Él no pretendía que esta sirena de mujer tuviera ningún poder
sobre él.
Hasta ese beso.
Darien murmuró una larga maldición. Recordaba cómo su aliento se aceleró
y sus ojos se abrieron ampliamente. Esa maldita camisa finalmente se
abrió lo suficiente para que pudiera divisar la tersa piel encerrada en
encaje rosa. Había estado listo para apartarla, hasta que ella lo sostuvo al
oír la llamada de su madre. No era su culpa el haber cedido ante el
instinto para salvar su engaño.
Hasta que su caliente y húmeda boca se abrió contra la suya. Hasta que
su dulce sabor inundó sus sentidos, y los desesperantes aromas a vainilla
y especias lo hicieron querer aullarle a la luna. Finalmente había
averiguado que ella encaraba el sexo de la misma manera en que encaraba
la ira: sin reservas, sin restricciones. Demandante.
Apasionadamente.
Él estaba bien jodido. Y no de una buena manera.
Pero ella nunca lo sabría. Se había asegurado de ocultar su rostro tras una
máscara de indiferencia, aunque su maldita erección lo delatara como un
mentiroso. No importaba.
Darien se negaba a romper las reglas. Serena era una mujer que vivía en la luz
y que jamás sería feliz con el trato que él mismo se había hecho cuando
era un niño.
Un año era suficiente.
Sólo esperaba resurgir de él en una sola pieza.
Darien se volteó para ver a su novia durmiendo. Su cabeza descansaba
contra la puerta de la limosina. Su tocado se había caído, y el
encaje blanco desarreglado yacía en el suelo a sus pies. Los rizos
de Raven estaban revueltos en todas las direcciones y escondían sus
hombros desnudos de la vista. La copa de champaña en el portavasos
permaneció intacta, las burbujas se habían desvanecido. Un brillante
diamante de dos quilates estaba en su dedo y disparaba los brillos de luz
de los últimos rayos del sol que moría.

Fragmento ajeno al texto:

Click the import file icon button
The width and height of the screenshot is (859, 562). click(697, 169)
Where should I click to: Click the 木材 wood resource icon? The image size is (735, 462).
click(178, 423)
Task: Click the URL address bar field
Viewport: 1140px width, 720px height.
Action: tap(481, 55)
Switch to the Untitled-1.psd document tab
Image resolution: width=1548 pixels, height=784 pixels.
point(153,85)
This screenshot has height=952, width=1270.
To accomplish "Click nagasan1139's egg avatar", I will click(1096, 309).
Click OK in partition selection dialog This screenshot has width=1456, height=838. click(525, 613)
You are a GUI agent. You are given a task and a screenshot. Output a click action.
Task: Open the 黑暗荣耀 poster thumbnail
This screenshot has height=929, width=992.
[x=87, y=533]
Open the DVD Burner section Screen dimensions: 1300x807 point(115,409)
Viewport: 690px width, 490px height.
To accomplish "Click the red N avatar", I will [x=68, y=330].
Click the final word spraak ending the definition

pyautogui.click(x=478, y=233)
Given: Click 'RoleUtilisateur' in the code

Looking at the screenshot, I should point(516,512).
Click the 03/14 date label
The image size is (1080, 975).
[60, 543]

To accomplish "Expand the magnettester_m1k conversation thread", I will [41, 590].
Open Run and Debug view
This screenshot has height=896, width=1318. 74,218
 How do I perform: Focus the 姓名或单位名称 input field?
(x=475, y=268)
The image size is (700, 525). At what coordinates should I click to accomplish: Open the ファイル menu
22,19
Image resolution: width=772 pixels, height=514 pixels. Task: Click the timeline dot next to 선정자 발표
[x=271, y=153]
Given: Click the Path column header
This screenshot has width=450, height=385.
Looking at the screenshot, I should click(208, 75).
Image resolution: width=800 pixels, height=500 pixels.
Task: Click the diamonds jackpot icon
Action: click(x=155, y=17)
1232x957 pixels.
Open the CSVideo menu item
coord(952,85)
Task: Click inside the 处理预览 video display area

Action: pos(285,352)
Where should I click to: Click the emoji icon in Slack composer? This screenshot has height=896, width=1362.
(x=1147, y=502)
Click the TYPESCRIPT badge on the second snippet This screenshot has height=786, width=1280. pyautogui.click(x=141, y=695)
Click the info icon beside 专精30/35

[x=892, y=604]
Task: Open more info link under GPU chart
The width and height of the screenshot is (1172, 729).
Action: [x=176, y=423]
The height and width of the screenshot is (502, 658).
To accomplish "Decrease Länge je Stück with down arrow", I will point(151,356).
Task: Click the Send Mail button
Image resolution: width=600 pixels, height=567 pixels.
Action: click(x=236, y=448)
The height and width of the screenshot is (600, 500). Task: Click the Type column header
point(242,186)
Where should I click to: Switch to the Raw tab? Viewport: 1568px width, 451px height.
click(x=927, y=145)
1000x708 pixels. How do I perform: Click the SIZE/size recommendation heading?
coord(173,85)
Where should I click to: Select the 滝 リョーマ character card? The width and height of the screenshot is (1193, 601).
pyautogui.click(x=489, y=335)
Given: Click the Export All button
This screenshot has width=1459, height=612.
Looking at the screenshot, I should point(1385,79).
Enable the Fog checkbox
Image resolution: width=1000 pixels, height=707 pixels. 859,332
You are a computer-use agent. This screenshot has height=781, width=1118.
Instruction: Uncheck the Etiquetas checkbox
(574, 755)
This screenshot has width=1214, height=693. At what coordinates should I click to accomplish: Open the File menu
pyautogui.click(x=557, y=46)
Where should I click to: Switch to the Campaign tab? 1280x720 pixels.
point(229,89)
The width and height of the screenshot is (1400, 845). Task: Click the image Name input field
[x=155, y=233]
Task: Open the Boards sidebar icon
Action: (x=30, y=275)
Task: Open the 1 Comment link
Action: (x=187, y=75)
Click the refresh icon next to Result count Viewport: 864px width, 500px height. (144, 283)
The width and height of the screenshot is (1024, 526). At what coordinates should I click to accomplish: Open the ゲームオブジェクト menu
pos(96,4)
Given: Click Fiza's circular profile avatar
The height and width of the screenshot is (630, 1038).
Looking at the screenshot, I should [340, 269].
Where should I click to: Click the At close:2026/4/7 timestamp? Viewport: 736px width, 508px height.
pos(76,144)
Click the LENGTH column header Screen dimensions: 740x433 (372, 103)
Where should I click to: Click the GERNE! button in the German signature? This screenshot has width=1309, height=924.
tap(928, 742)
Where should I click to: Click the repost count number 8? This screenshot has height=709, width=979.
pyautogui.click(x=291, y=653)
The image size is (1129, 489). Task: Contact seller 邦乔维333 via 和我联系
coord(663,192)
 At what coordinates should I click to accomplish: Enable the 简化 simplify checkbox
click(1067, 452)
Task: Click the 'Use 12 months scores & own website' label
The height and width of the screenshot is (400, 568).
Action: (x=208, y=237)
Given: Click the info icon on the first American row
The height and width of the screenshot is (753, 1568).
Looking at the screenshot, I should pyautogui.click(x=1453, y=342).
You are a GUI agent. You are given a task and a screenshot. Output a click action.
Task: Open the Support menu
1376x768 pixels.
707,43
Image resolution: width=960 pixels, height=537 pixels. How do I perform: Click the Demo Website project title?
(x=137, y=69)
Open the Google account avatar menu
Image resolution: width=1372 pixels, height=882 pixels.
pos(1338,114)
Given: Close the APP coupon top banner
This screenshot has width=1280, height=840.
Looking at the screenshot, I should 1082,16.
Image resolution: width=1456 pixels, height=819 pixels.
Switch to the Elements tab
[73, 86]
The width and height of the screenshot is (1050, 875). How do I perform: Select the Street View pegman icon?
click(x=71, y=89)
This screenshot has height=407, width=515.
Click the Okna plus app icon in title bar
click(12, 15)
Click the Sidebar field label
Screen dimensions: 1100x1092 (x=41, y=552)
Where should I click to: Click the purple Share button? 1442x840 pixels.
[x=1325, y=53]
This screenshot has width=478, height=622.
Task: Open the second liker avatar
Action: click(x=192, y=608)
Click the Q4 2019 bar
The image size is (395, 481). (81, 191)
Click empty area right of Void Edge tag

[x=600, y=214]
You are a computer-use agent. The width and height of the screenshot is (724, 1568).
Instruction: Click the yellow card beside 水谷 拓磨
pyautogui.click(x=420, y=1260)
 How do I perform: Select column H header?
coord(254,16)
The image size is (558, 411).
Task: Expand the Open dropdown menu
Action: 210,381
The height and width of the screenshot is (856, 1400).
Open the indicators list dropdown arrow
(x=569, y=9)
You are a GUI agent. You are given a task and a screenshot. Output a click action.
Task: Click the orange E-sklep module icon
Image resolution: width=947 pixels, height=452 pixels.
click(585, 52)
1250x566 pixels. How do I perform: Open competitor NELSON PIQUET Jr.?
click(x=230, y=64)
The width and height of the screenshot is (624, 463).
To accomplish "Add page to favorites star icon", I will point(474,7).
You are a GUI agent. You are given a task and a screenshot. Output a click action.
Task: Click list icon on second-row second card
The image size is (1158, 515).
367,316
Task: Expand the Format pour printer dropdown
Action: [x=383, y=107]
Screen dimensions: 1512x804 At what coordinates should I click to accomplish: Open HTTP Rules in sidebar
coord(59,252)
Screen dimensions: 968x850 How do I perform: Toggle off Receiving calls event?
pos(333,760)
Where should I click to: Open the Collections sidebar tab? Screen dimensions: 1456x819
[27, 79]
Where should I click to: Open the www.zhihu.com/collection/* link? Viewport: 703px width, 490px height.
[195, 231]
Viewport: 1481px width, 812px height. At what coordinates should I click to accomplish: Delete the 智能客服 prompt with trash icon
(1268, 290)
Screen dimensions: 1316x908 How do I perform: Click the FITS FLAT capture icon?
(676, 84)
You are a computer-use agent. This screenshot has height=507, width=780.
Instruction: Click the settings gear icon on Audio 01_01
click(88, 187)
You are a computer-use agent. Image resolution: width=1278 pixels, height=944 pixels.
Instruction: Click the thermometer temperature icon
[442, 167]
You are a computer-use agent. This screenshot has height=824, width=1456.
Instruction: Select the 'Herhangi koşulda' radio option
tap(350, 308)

Labios voluptuosos y de color rubí
estaban entreabiertos para dejar que saliera y entrara el aire. Un delicado
ronquido estable se alzaba en el aire durante cada exhalación.
Serena Tsukino ahora era su esposa.
Darien se movió para tomar su propio vaso de champaña y silenciosamente
le brindó al éxito. Ahora poseía por completo Dreamscape Enterprise.
Estaba a punto de ir tras una oportunidad única en la vida y no
necesitaba el permiso de nadie. El día había pasado sin una complicación.
Tomó un largo trago del Dom Perignon y se preguntó por qué se sentía
como una mierda. Su mente regresó al momento en que el sacerdote los
convirtió en marido y mujer. Los ojos zafiros llenos con puro miedo y
pánico mientras se inclinaba para darle el beso necesario. Pálida y
abatida, sus labios temblaron bajos los suyos. Supo que no se debía a la
pasión. Al menos no esta vez.
Se recordó que ella sólo lo quería por el dinero. Su habilidad para
pretender que era inocente era peligrosa.
Se burló de sus propios pensamientos al alzar su copa nuevamente y
beberse el último trago de champaña.
El conductor de la limosina bajó el vidrio tintado un centímetro.
—Señor, hemos llegado a nuestro destino.
—Gracias. Puede detenerse al frente.
Mientras la limosina subía el largo y estrecho camino, Darien gentilmente
sacudió a su novia para despertarla. Ella se movió, roncó y colapsó de
nuevo en el sueño. Darien reprimió una sonrisa y comenzó a susurrar. Luego
se detuvo. Se deslizó de nuevo en su viejo papel de atormentador con una
confortable facilidad, se inclinó y gritó su nombre.
Ella se enderezó de golpe. Sus ojos abiertos con miedo, alejó su pesada
melena de sus orejas y miró a todo el encaje blanco como si ella fuera
Alicia en el País de las Maravillas bajando por el hoyo del conejo.
—Oh, Dios mío, lo hicimos.
Él le entregó sus zapatos y tocado.
—Todavía no, pero es nuestra luna de miel. Estaría feliz de obligarte si
estás de ánimo.
Ella lo miró fijamente .
—No hiciste nada más en esta boda que hacerte notar. Trata de organizar
cada último detalle en sólo siete días y me sentaré y te veré colapsar.
—Te dije que te consiguieras un Juez de Paz.
Serena bufó.
—Típicamente masculino. No levantaste un dedo para ayudar y chillas
inocente cuando eres desafiado.
—Roncas.
Su boca se abrió.
—¡No ronco!
—Lo haces.
—No lo hago. Alguien me lo hubiera dicho.
—Estoy seguro de que tus amantes no querían ser echados de la cama.